Plusieurs raisons peuvent expliquer cette situation
L’absence d’amitiés proches peut être liée au tempérament. Une grande timidité ou une anxiété sociale peuvent notamment rendre les rencontres plus difficiles et pousser à éviter les situations permettant de créer de nouveaux liens.
La peur du rejet, le manque de confiance ou certaines difficultés à entretenir une conversation peuvent également intervenir. À l’inverse, une forte indépendance peut donner aux autres l’impression que la personne n’a besoin de personne, limitant involontairement les occasions de rapprochement.
Le contexte de vie joue aussi un rôle important
Les explications ne sont pas toujours psychologiques. Des horaires professionnels contraignants, des responsabilités familiales, des déménagements fréquents ou l’éloignement géographique peuvent réduire considérablement les possibilités de développer et surtout d’entretenir des amitiés.

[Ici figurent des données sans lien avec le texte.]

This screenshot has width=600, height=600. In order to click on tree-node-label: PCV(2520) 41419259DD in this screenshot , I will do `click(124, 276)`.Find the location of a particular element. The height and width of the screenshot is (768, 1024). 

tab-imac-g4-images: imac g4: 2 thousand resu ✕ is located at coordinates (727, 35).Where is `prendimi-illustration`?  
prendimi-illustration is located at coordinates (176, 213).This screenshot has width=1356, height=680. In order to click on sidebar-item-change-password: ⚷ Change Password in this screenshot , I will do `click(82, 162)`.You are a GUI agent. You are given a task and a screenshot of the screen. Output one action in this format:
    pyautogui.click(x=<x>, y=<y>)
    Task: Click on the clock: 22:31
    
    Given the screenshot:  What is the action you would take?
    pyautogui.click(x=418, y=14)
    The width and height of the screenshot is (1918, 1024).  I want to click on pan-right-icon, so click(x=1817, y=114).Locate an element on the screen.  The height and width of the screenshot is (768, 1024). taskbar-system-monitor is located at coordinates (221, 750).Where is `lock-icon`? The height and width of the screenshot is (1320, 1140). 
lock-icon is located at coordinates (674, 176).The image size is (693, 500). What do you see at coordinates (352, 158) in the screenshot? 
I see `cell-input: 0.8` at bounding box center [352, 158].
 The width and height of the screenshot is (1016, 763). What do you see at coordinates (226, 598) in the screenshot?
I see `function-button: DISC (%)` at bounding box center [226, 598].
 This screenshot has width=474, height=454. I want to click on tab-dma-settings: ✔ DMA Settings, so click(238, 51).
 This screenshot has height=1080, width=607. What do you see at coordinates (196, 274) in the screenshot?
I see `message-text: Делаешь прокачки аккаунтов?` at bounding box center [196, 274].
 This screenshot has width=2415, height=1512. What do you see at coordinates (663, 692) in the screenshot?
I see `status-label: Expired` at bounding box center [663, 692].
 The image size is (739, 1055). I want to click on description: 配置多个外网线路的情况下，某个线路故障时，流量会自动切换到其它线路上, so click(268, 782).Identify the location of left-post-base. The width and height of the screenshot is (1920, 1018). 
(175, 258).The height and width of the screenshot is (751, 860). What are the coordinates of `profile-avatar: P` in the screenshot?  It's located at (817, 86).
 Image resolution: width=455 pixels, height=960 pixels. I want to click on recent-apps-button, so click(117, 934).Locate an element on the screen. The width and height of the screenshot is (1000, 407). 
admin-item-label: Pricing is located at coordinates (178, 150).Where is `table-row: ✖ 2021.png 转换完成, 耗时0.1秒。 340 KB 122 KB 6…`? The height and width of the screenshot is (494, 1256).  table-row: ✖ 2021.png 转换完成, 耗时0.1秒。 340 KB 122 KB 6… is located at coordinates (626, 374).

Certaines personnes sont par ailleurs parfaitement satisfaites d’avoir peu de relations sociales. L’absence d’un grand cercle d’amis devient surtout problématique lorsqu’elle provoque une souffrance, un sentiment persistant d’isolement ou le désir de créer davantage de liens.
Comment recréer progressivement des liens
Lorsque cette solitude devient pesante, il n’est pas nécessaire de transformer brutalement sa vie sociale. De petites initiatives régulières peuvent déjà favoriser de nouvelles relations : répondre à un message, accepter une invitation, engager une conversation ou reprendre contact avec une connaissance.
Lorsque les mêmes difficultés se répètent malgré ces efforts, en parler avec une personne de confiance ou un professionnel peut également aider. Identifier une peur du rejet, une anxiété sociale ou certains comportements de retrait permet parfois de comprendre ce qui entretient l’isolement et d’expérimenter progressivement une autre manière de créer des liens.